╔══

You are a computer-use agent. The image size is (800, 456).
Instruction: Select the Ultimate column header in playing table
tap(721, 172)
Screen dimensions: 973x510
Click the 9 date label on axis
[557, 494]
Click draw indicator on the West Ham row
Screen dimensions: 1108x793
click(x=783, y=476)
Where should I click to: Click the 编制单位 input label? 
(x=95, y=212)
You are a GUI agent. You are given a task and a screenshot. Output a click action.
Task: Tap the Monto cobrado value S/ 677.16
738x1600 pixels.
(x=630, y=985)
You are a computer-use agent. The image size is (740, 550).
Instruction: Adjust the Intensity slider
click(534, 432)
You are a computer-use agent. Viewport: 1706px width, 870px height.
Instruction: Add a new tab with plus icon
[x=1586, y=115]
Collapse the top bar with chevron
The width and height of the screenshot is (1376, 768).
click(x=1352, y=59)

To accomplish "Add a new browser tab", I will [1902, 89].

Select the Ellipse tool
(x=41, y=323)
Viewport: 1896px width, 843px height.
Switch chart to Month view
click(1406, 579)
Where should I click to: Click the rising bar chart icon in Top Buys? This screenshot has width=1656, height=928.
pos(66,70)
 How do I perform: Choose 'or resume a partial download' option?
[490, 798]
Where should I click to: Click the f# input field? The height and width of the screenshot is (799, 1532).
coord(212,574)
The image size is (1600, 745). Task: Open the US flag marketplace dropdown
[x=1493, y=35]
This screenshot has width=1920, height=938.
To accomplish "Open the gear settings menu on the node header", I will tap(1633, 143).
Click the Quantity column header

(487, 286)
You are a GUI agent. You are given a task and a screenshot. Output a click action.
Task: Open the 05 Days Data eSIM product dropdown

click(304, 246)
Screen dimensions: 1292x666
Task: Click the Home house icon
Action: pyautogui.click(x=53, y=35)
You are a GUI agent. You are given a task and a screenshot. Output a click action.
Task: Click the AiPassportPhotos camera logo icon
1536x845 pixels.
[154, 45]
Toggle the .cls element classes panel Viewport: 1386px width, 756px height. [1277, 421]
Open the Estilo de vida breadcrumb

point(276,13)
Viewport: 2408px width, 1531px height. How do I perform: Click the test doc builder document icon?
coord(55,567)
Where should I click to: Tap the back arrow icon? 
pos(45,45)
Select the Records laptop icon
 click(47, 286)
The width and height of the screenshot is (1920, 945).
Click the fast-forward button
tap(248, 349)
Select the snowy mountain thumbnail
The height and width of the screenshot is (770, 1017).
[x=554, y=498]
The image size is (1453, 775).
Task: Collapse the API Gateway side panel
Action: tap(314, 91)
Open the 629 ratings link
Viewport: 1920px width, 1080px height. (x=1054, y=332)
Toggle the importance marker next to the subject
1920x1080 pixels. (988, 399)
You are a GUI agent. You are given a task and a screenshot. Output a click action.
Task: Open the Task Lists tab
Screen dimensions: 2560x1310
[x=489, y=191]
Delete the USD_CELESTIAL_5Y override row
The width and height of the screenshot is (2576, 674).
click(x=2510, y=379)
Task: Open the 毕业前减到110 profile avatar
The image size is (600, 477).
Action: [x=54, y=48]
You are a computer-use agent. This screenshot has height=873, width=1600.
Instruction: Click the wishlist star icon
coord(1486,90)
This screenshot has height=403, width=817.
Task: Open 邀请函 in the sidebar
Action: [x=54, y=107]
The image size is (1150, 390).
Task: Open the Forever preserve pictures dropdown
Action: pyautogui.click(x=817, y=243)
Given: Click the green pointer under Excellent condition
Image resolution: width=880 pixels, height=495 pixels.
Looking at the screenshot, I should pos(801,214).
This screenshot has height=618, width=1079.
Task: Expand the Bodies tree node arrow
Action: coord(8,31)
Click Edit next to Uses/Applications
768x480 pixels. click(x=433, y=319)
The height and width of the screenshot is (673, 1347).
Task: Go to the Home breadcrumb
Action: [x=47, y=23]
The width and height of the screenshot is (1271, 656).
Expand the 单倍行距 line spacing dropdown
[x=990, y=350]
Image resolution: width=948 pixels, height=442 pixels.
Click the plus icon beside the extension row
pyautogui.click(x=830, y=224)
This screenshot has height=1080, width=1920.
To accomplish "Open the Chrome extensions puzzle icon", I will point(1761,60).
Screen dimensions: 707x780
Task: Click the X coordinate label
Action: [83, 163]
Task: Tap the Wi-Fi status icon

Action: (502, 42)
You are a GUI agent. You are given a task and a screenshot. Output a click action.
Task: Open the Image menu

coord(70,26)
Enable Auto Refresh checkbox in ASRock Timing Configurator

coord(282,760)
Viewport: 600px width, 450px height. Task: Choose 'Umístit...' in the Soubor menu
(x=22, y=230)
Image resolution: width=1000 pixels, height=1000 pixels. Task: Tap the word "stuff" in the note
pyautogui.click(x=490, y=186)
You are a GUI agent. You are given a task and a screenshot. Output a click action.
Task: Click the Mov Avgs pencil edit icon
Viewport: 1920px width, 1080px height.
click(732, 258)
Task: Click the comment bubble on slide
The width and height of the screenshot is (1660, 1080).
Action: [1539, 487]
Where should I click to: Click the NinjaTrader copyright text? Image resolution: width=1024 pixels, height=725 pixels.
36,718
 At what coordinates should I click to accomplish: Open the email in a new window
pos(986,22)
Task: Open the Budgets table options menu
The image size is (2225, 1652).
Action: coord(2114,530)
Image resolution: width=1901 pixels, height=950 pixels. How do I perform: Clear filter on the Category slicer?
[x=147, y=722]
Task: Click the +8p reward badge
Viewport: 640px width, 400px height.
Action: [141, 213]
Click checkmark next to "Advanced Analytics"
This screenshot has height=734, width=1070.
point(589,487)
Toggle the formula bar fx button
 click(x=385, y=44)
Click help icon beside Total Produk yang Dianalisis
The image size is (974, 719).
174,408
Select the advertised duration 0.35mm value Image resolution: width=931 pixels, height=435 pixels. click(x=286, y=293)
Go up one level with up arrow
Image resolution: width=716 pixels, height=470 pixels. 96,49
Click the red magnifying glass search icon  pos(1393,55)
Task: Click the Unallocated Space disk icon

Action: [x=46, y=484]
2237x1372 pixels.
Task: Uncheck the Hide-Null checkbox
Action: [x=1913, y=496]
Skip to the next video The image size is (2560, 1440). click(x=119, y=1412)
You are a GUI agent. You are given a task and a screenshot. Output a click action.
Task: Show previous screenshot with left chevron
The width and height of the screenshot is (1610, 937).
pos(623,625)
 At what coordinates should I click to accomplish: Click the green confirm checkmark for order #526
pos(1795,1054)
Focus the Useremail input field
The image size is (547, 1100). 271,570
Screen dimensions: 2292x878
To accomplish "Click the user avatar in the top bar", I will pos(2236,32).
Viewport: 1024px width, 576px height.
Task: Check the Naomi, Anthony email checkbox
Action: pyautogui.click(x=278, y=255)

╚══

:: PROMPT ::
Please tally the lines in the rows above that contain the word "chart", and give only the number.

:: WRITTEN ANSWER ::
2